Booba, Aya Nakamura, Maître Gims… Depuis 2005, Fabrice Fournier aka Fournier occupe une place de choix dans l’industrie du rap français en réalisant plusieurs centaines de pochettes d’album. Passionné par les arts plastiques et le dessin, le trentenaire originaire de Seine-et-Marne intègre une école d’arts appliqués pour «maîtriser le dessin, les notions de charte graphique et la création d’un logotype», précise-t-il. Son stage de fin d’année en 2001 au sein de l'ancien magazine Radikal, considéré comme «le graal pour tout graphiste passionné de rap», lui permet de côtoyer le gratin du milieu du hip-hop. Entre deux scans, Fifou se faufile dans les couloirs de la radio Génération, dont les locaux étaient partagés avec celui du magazine. 2005 marque le point d’orgue de sa carrière, puisqu’il réalise sa première photo en studio pour l’artiste Kool Shen (pour le morceau L’Avenir est à nous).
Face aux nouveaux codes marketing imposés par le rap français depuis l’arrivée du streaming, Fifou conçoit l’identité visuelle en priorité pour le digital. «La pochette d’un album est un peu le fer de lance de tout le projet marketing et doit être déclinée au mieux sur différents supports. Désormais pour moi, une pochette qui marque la rétine doit être minimaliste et composée d’un message fort, compréhensible à la première lecture», soulève-t-il.
Sombre et poétique
Le directeur artistique et photographe démarche des artistes, mais répond principalement à des appels d’offres lancés par des labels ou maisons de disques. S’il dit assumer sa casquette de photographe urbain, il ne s’interdit pas de shooter des artistes d’autres secteurs, mais aussi des acteurs, des marques et des humoristes, dont dernièrement Ary Abittan. Le résultat des pochettes est le fruit de plusieurs échanges avec l’artiste et son label ou sa maison de disques, mais certains rappeurs comme Kalash Criminel (pour l'album Sélection naturelle) lui ont laissé carte blanche.

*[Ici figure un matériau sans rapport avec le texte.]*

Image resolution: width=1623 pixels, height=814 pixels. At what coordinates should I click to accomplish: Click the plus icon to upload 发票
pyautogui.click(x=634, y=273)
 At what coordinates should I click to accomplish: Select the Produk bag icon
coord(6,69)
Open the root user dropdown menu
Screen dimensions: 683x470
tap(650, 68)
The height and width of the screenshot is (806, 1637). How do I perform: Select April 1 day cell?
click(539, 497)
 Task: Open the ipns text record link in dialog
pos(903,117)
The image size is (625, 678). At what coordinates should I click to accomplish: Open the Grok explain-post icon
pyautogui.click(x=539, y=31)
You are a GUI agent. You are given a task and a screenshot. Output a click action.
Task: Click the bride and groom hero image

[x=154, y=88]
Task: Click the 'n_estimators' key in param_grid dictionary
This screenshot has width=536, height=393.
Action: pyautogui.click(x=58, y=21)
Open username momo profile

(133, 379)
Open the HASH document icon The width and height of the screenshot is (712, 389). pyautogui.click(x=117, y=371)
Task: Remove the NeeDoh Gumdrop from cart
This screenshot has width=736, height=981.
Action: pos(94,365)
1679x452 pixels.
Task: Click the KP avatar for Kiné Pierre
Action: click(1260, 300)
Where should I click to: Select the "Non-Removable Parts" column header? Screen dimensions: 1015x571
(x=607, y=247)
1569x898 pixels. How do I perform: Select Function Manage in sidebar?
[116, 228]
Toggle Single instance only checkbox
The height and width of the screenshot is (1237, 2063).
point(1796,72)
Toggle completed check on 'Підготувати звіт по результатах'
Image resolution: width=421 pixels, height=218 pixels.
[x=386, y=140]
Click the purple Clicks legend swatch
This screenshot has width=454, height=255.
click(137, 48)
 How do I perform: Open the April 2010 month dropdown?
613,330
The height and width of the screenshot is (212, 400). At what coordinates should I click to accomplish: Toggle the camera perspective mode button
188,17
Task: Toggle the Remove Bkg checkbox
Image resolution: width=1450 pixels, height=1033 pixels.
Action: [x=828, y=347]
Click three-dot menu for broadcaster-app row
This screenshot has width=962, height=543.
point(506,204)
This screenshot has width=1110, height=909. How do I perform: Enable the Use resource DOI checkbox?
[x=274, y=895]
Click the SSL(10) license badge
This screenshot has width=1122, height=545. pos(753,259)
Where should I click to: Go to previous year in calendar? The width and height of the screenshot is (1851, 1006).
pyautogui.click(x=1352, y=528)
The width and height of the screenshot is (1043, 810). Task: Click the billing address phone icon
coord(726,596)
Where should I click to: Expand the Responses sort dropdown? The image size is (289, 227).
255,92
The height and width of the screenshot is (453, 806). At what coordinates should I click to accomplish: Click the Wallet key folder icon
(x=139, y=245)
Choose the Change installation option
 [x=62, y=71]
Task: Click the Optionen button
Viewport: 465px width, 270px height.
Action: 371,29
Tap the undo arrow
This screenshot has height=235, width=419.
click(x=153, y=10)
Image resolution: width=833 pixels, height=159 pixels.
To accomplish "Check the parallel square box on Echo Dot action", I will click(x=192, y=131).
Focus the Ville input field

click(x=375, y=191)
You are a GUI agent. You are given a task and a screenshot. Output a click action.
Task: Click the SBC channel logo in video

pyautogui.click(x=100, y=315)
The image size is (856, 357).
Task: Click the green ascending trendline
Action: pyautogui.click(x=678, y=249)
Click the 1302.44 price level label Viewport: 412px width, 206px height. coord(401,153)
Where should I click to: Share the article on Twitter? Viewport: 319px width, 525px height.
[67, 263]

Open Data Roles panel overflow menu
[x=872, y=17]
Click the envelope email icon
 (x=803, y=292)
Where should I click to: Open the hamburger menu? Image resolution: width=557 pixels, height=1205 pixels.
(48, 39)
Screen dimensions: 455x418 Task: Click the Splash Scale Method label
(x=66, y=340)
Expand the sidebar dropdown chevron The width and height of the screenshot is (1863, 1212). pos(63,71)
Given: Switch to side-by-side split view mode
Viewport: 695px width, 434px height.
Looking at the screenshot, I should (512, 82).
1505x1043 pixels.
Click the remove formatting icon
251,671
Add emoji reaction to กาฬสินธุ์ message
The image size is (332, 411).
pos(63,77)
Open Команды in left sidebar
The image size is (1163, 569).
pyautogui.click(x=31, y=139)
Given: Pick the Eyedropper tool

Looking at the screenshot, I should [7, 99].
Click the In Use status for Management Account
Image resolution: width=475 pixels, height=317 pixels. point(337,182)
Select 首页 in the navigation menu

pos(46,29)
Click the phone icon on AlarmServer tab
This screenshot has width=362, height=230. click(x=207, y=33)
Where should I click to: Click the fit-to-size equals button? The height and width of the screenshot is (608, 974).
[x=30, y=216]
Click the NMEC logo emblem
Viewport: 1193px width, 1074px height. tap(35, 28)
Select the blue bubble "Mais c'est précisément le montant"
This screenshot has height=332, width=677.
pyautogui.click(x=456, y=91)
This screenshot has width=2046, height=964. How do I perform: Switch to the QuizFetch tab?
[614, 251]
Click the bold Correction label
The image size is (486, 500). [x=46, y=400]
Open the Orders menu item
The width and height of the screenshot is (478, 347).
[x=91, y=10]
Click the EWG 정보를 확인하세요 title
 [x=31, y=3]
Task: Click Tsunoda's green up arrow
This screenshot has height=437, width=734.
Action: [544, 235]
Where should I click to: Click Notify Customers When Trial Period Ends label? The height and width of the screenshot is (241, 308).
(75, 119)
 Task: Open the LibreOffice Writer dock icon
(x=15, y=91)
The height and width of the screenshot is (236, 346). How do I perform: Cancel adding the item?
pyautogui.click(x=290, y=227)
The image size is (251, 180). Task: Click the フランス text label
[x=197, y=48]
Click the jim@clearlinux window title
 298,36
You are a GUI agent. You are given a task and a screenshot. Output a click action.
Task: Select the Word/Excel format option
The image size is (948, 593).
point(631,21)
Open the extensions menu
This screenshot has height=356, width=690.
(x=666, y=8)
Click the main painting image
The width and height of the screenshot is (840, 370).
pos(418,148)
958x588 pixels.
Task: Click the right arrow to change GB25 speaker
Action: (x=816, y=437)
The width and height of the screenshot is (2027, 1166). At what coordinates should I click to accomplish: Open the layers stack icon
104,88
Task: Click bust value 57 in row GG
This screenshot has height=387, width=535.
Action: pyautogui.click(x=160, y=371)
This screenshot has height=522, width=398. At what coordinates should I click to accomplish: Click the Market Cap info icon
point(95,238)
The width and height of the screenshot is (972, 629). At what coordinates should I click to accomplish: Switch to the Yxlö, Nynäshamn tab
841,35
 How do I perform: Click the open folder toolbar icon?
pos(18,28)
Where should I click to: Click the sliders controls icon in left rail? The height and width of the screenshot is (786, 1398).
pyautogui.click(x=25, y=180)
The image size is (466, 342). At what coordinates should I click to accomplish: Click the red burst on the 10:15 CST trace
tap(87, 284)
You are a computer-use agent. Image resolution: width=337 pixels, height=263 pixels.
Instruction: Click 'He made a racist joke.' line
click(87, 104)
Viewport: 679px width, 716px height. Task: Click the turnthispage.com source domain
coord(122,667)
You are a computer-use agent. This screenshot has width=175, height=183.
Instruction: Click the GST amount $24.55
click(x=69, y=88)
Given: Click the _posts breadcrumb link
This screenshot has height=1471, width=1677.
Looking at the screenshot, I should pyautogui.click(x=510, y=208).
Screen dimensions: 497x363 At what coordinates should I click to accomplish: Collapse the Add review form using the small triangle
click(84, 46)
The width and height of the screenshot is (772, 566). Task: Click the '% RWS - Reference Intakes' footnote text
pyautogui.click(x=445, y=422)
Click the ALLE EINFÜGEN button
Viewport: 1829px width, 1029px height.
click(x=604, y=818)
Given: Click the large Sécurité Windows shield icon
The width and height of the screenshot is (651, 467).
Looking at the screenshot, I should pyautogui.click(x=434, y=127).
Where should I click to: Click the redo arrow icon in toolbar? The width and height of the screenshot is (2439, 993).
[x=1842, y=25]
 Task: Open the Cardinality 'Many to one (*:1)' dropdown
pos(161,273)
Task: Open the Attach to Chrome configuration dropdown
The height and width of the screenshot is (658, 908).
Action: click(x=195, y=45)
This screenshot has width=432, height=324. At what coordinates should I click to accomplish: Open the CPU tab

Inspiré par le ton des morceaux interprétés, Fifou incorpore les artistes dans des décors percutants. Sa patte artistique est à la fois sombre et poétique. «Visuellement, je suis inspirée par l’urbain sans vie, la ruine, la saleté, les textures au mur et les patines.» La pochette de l'album Imany de Dinos illustre cette ambiance. Fifou réalise entre six et sept pochettes par mois en une quinzaine de jours. Un rythme intense qui lui demande d’être dans «une boulimie visuelle en continu». Son projet le plus fou dans le milieu du rap ? «Avoir réussi à imposer à un artiste comme Alkpote, et à son label, de le plonger dans une vulve géante.» Il fallait oser.